'I'm not happy': Moose Jaw residents contemplate life after the Times-Herald

Some are accepting the printed paper's impending demise. Others, not so much.

Some are accepting the printed paper's impending demise. Others, not so much

Wayne Coats holds the Nov. 9 edition of the Moose Jaw Times-Herald outside the paper's office Thursday. (Micki Cowan/CBC)

Moose Jaw residents are reeling from the news that their daily newspaper will itself become a page in history.

The Moose Jaw Times-Herald has been printing papers for more than 125 years. That all comes to an end next month, with the pressing of the Dec. 7 issue.

"It has impact across the board," said Marlon Hector, who has worked at the paper for seven years and served as the managing editor for four months.

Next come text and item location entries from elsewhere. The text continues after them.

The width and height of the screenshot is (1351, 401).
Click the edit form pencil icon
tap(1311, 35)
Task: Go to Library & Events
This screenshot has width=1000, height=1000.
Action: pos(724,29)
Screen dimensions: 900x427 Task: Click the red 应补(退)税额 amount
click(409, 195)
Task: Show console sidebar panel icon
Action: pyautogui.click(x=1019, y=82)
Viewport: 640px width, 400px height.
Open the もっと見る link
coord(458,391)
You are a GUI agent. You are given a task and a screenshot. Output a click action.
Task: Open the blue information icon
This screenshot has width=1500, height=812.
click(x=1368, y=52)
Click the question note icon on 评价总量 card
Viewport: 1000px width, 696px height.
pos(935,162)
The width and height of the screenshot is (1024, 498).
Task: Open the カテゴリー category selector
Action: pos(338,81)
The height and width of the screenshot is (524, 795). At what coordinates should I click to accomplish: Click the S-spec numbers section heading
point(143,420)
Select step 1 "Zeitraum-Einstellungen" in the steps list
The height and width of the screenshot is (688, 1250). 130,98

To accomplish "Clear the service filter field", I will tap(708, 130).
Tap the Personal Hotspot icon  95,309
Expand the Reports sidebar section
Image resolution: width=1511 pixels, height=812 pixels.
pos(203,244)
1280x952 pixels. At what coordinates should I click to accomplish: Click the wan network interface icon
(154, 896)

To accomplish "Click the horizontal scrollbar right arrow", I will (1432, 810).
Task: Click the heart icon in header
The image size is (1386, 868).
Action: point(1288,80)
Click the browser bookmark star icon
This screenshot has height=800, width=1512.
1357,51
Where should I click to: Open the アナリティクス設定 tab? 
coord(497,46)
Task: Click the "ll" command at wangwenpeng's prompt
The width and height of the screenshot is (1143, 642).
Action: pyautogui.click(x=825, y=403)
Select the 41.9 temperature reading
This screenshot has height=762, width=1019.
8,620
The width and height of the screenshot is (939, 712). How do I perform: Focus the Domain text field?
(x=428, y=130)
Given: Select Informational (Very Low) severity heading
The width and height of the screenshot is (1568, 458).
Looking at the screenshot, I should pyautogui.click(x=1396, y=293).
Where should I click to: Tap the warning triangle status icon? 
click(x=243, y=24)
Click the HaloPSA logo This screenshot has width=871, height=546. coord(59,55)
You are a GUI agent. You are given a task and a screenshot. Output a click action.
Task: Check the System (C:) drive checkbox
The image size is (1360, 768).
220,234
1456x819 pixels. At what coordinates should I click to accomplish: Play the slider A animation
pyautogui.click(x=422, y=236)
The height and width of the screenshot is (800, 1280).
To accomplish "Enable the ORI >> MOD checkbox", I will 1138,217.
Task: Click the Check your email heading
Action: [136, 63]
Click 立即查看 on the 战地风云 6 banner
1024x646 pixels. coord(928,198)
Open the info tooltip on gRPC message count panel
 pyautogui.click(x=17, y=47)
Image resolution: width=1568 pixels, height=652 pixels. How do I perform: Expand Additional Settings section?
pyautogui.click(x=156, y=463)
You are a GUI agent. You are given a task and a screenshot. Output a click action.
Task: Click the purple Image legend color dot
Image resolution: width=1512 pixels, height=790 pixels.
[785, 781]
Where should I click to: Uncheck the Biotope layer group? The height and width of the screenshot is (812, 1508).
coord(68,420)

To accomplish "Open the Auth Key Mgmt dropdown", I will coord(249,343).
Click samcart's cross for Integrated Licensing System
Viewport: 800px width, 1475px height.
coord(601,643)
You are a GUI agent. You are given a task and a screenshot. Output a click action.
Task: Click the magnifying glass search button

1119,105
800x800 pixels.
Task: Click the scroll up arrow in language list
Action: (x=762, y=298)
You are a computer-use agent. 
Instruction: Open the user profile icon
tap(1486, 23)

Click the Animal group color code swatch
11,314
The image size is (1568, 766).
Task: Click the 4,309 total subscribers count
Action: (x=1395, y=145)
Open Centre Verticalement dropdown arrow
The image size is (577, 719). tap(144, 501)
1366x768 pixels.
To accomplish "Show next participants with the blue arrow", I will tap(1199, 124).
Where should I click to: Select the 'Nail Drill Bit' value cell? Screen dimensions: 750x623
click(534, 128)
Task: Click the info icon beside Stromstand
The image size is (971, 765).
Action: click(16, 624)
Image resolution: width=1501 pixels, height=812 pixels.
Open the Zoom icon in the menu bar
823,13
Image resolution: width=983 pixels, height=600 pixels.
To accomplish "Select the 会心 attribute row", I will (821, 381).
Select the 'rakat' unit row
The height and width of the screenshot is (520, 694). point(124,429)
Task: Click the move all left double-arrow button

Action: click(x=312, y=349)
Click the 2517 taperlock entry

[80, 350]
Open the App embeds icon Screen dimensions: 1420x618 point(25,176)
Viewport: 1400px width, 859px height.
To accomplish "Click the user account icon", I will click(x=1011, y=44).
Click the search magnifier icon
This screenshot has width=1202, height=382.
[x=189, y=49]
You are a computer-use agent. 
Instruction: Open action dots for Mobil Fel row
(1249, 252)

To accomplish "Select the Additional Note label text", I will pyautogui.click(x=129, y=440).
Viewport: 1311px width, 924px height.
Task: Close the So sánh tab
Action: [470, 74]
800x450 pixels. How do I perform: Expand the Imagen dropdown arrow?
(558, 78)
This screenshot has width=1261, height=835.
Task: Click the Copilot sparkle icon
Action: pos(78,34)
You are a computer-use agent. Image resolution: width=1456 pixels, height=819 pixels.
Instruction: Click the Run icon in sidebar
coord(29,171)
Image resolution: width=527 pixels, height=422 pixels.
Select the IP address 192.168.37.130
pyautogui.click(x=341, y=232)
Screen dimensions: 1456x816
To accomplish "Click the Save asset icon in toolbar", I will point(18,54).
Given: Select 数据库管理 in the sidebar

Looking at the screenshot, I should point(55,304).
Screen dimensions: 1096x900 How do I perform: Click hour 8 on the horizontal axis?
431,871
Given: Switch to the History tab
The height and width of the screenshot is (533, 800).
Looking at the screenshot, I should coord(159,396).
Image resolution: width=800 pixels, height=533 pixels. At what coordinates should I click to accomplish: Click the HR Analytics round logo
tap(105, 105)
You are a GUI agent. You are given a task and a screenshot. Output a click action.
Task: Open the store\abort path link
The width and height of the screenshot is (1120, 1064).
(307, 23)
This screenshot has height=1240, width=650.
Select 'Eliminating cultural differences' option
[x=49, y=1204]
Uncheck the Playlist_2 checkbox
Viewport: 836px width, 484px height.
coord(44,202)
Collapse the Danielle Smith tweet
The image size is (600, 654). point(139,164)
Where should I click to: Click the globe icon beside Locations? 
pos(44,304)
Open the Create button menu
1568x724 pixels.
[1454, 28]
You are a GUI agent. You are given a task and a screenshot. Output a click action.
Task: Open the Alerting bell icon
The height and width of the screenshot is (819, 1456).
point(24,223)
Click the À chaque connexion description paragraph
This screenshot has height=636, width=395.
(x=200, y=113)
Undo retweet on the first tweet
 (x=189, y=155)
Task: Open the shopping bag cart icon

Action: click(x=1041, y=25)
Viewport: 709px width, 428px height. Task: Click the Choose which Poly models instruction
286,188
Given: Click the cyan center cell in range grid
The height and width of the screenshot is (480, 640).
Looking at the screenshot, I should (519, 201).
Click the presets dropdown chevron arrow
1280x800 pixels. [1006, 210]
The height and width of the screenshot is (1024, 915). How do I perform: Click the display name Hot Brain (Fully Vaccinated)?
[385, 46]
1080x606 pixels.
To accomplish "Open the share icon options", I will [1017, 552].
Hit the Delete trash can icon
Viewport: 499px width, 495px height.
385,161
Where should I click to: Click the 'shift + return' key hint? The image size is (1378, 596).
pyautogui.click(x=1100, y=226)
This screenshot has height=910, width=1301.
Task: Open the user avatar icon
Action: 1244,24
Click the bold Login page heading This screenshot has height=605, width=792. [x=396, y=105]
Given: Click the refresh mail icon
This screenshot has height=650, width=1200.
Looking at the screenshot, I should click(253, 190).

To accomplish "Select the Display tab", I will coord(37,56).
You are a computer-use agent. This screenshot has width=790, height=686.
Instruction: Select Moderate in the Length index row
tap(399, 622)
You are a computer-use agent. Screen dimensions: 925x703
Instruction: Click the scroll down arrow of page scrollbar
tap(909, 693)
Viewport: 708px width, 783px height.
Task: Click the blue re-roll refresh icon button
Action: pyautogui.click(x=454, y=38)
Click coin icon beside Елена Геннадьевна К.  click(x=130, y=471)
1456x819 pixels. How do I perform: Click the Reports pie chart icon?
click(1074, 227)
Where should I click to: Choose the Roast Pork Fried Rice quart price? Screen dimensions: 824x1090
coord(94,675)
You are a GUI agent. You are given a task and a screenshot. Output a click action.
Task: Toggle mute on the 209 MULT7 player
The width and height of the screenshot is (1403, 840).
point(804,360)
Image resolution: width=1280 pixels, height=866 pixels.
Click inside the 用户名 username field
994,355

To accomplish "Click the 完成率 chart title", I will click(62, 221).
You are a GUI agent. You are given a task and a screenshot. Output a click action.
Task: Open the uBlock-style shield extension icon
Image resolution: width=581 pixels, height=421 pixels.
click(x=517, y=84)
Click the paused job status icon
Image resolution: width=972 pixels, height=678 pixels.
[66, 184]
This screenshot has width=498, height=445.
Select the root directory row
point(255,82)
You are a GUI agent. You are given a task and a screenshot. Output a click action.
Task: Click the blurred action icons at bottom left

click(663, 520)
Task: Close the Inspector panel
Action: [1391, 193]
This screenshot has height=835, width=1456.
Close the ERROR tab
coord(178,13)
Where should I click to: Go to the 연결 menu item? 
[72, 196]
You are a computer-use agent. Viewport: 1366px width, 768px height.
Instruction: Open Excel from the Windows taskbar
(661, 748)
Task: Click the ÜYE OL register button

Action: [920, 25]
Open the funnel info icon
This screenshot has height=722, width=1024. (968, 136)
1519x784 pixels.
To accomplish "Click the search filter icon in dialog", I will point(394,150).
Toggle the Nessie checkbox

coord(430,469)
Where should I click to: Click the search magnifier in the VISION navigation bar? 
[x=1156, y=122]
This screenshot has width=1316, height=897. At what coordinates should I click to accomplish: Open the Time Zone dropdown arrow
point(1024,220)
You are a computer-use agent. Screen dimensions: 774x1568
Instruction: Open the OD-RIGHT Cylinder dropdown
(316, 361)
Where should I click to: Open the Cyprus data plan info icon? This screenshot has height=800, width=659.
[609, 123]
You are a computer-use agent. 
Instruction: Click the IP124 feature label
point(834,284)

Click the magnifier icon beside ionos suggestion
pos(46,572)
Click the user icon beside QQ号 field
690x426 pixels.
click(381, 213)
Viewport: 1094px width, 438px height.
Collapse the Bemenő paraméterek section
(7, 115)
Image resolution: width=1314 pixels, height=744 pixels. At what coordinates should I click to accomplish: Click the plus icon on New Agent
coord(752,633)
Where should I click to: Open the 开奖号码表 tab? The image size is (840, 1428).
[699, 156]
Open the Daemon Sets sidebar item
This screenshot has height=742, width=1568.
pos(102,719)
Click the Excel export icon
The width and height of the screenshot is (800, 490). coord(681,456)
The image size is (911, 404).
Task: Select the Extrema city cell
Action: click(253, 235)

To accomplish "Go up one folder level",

Managing editor Marlon Hector stands at the portal of the paper's archive, dubbed the 'Newspaper Morgue.' (Micki Cowan/CBC)

"People are losing their jobs right before Christmas. And so I feel for all of them."

Hector will lose his job, too, but not before putting the final issues, and the paper itself, to bed.

"We want to finish strong," he said from the paper's office Thursday morning, where many subscribers came in to ask how their pre-payments will be refunded — and to lament the loss of the city's only daily newspaper.

Among the Thursday visitors to paper's office on Fairford Street (right across from the police station) was Wayne Coats. He's been a subscriber for the last decade.

The Times-Herald's office in Moose Jaw, across the street from the police station. (Micki Cowan/CBC)

"It was here, and it was good, and it's going and it's gone," he said. "That's the way it happens with a lot of things."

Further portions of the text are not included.